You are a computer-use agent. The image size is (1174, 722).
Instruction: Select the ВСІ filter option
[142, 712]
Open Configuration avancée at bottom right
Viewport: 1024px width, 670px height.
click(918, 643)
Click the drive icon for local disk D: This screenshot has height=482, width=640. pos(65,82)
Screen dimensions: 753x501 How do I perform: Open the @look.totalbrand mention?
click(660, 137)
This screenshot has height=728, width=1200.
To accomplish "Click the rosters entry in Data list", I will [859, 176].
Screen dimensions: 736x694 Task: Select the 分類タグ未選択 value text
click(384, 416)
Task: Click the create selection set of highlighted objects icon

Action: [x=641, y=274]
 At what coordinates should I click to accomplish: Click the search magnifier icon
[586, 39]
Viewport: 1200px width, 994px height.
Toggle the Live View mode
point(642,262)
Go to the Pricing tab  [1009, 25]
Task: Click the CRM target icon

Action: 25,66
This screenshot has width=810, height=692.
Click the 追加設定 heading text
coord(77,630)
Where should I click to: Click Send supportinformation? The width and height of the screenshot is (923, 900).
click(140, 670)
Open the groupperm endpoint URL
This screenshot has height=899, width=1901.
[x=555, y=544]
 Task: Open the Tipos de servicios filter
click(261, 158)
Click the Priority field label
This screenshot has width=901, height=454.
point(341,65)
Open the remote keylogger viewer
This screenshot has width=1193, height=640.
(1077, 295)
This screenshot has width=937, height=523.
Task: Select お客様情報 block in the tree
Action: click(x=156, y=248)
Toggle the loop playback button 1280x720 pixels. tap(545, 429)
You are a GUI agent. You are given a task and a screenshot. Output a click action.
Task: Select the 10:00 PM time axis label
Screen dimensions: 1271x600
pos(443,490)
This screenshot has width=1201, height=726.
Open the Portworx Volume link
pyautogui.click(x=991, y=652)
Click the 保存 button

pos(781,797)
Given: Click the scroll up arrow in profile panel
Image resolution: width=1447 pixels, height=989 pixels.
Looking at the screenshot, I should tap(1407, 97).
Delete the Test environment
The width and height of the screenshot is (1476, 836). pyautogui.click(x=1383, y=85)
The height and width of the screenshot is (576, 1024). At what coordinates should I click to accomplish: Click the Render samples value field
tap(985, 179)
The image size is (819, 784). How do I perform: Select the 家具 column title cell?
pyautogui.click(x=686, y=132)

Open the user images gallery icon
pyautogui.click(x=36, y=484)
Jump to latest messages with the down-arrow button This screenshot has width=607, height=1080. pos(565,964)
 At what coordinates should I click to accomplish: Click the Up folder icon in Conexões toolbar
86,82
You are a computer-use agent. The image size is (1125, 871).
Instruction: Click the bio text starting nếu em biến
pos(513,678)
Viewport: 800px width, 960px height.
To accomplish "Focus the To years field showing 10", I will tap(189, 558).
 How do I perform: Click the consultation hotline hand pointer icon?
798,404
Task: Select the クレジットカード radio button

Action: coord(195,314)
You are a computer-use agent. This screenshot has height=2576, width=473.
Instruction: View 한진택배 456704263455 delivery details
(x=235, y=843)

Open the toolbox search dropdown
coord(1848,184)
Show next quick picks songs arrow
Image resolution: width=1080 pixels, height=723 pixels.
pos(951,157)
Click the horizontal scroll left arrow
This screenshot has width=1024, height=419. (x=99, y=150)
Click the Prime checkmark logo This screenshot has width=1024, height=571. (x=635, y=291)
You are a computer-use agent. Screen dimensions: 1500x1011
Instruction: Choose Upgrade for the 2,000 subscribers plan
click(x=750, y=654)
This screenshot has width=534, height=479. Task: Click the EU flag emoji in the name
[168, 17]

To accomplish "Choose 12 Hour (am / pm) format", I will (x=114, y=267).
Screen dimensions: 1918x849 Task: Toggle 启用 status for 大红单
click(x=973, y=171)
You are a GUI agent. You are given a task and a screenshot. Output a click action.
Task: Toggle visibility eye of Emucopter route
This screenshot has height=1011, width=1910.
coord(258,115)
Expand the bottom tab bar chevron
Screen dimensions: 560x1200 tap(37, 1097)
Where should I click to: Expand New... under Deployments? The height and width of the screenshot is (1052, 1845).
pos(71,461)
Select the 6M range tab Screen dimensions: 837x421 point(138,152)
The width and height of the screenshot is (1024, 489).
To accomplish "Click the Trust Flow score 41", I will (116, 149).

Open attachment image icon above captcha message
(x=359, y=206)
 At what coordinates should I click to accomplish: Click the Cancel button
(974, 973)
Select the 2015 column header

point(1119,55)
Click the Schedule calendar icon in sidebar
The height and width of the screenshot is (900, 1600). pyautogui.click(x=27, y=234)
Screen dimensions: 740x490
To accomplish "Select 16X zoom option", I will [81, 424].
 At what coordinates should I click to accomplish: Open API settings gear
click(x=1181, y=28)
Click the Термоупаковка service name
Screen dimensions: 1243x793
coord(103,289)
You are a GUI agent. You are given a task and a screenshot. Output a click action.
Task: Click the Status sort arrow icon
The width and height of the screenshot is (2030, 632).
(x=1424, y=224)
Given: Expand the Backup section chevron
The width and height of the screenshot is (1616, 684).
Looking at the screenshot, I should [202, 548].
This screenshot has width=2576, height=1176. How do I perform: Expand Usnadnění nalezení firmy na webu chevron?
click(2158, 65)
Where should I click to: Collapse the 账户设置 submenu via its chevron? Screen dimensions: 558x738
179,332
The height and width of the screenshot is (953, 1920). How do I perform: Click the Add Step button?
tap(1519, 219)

──────────────────────────────

BRIEF: Give an exact transcription of all the material.

TASK RESULT:
You are a computer-use agent. The image size is (1174, 722).
Instruction: Select the ВСІ filter option
[142, 712]
Open Configuration avancée at bottom right
Viewport: 1024px width, 670px height.
click(918, 643)
Click the drive icon for local disk D: This screenshot has height=482, width=640. pos(65,82)
Screen dimensions: 753x501 How do I perform: Open the @look.totalbrand mention?
click(660, 137)
This screenshot has height=728, width=1200.
To accomplish "Click the rosters entry in Data list", I will [859, 176].
Screen dimensions: 736x694 Task: Select the 分類タグ未選択 value text
click(384, 416)
Task: Click the create selection set of highlighted objects icon

Action: [x=641, y=274]
 At what coordinates should I click to accomplish: Click the search magnifier icon
[586, 39]
Viewport: 1200px width, 994px height.
Toggle the Live View mode
point(642,262)
Go to the Pricing tab  [1009, 25]
Task: Click the CRM target icon

Action: 25,66
This screenshot has width=810, height=692.
Click the 追加設定 heading text
coord(77,630)
Where should I click to: Click Send supportinformation? The width and height of the screenshot is (923, 900).
click(140, 670)
Open the groupperm endpoint URL
This screenshot has height=899, width=1901.
[x=555, y=544]
 Task: Open the Tipos de servicios filter
click(261, 158)
Click the Priority field label
This screenshot has width=901, height=454.
point(341,65)
Open the remote keylogger viewer
This screenshot has width=1193, height=640.
(1077, 295)
This screenshot has width=937, height=523.
Task: Select お客様情報 block in the tree
Action: click(x=156, y=248)
Toggle the loop playback button 1280x720 pixels. tap(545, 429)
You are a GUI agent. You are given a task and a screenshot. Output a click action.
Task: Select the 10:00 PM time axis label
Screen dimensions: 1271x600
pos(443,490)
This screenshot has width=1201, height=726.
Open the Portworx Volume link
pyautogui.click(x=991, y=652)
Click the 保存 button

pos(781,797)
Given: Click the scroll up arrow in profile panel
Image resolution: width=1447 pixels, height=989 pixels.
Looking at the screenshot, I should tap(1407, 97).
Delete the Test environment
The width and height of the screenshot is (1476, 836). pyautogui.click(x=1383, y=85)
The height and width of the screenshot is (576, 1024). At what coordinates should I click to accomplish: Click the Render samples value field
tap(985, 179)
The image size is (819, 784). How do I perform: Select the 家具 column title cell?
pyautogui.click(x=686, y=132)

Open the user images gallery icon
pyautogui.click(x=36, y=484)
Jump to latest messages with the down-arrow button This screenshot has width=607, height=1080. pos(565,964)
 At what coordinates should I click to accomplish: Click the Up folder icon in Conexões toolbar
86,82
You are a computer-use agent. The image size is (1125, 871).
Instruction: Click the bio text starting nếu em biến
pos(513,678)
Viewport: 800px width, 960px height.
To accomplish "Focus the To years field showing 10", I will tap(189, 558).
 How do I perform: Click the consultation hotline hand pointer icon?
798,404
Task: Select the クレジットカード radio button

Action: coord(195,314)
You are a computer-use agent. This screenshot has height=2576, width=473.
Instruction: View 한진택배 456704263455 delivery details
(x=235, y=843)

Open the toolbox search dropdown
coord(1848,184)
Show next quick picks songs arrow
Image resolution: width=1080 pixels, height=723 pixels.
pos(951,157)
Click the horizontal scroll left arrow
This screenshot has width=1024, height=419. (x=99, y=150)
Click the Prime checkmark logo This screenshot has width=1024, height=571. (x=635, y=291)
You are a computer-use agent. Screen dimensions: 1500x1011
Instruction: Choose Upgrade for the 2,000 subscribers plan
click(x=750, y=654)
This screenshot has width=534, height=479. Task: Click the EU flag emoji in the name
[168, 17]

To accomplish "Choose 12 Hour (am / pm) format", I will (x=114, y=267).
Screen dimensions: 1918x849 Task: Toggle 启用 status for 大红单
click(x=973, y=171)
You are a GUI agent. You are given a task and a screenshot. Output a click action.
Task: Toggle visibility eye of Emucopter route
This screenshot has height=1011, width=1910.
coord(258,115)
Expand the bottom tab bar chevron
Screen dimensions: 560x1200 tap(37, 1097)
Where should I click to: Expand New... under Deployments? The height and width of the screenshot is (1052, 1845).
pos(71,461)
Select the 6M range tab Screen dimensions: 837x421 point(138,152)
The width and height of the screenshot is (1024, 489).
To accomplish "Click the Trust Flow score 41", I will (116, 149).

Open attachment image icon above captcha message
(x=359, y=206)
 At what coordinates should I click to accomplish: Click the Cancel button
(974, 973)
Select the 2015 column header

point(1119,55)
Click the Schedule calendar icon in sidebar
The height and width of the screenshot is (900, 1600). pyautogui.click(x=27, y=234)
Screen dimensions: 740x490
To accomplish "Select 16X zoom option", I will [81, 424].
 At what coordinates should I click to accomplish: Open API settings gear
click(x=1181, y=28)
Click the Термоупаковка service name
Screen dimensions: 1243x793
coord(103,289)
You are a GUI agent. You are given a task and a screenshot. Output a click action.
Task: Click the Status sort arrow icon
The width and height of the screenshot is (2030, 632).
(x=1424, y=224)
Given: Expand the Backup section chevron
The width and height of the screenshot is (1616, 684).
Looking at the screenshot, I should [202, 548].
This screenshot has width=2576, height=1176. How do I perform: Expand Usnadnění nalezení firmy na webu chevron?
click(2158, 65)
Where should I click to: Collapse the 账户设置 submenu via its chevron? Screen dimensions: 558x738
179,332
The height and width of the screenshot is (953, 1920). How do I perform: Click the Add Step button?
tap(1519, 219)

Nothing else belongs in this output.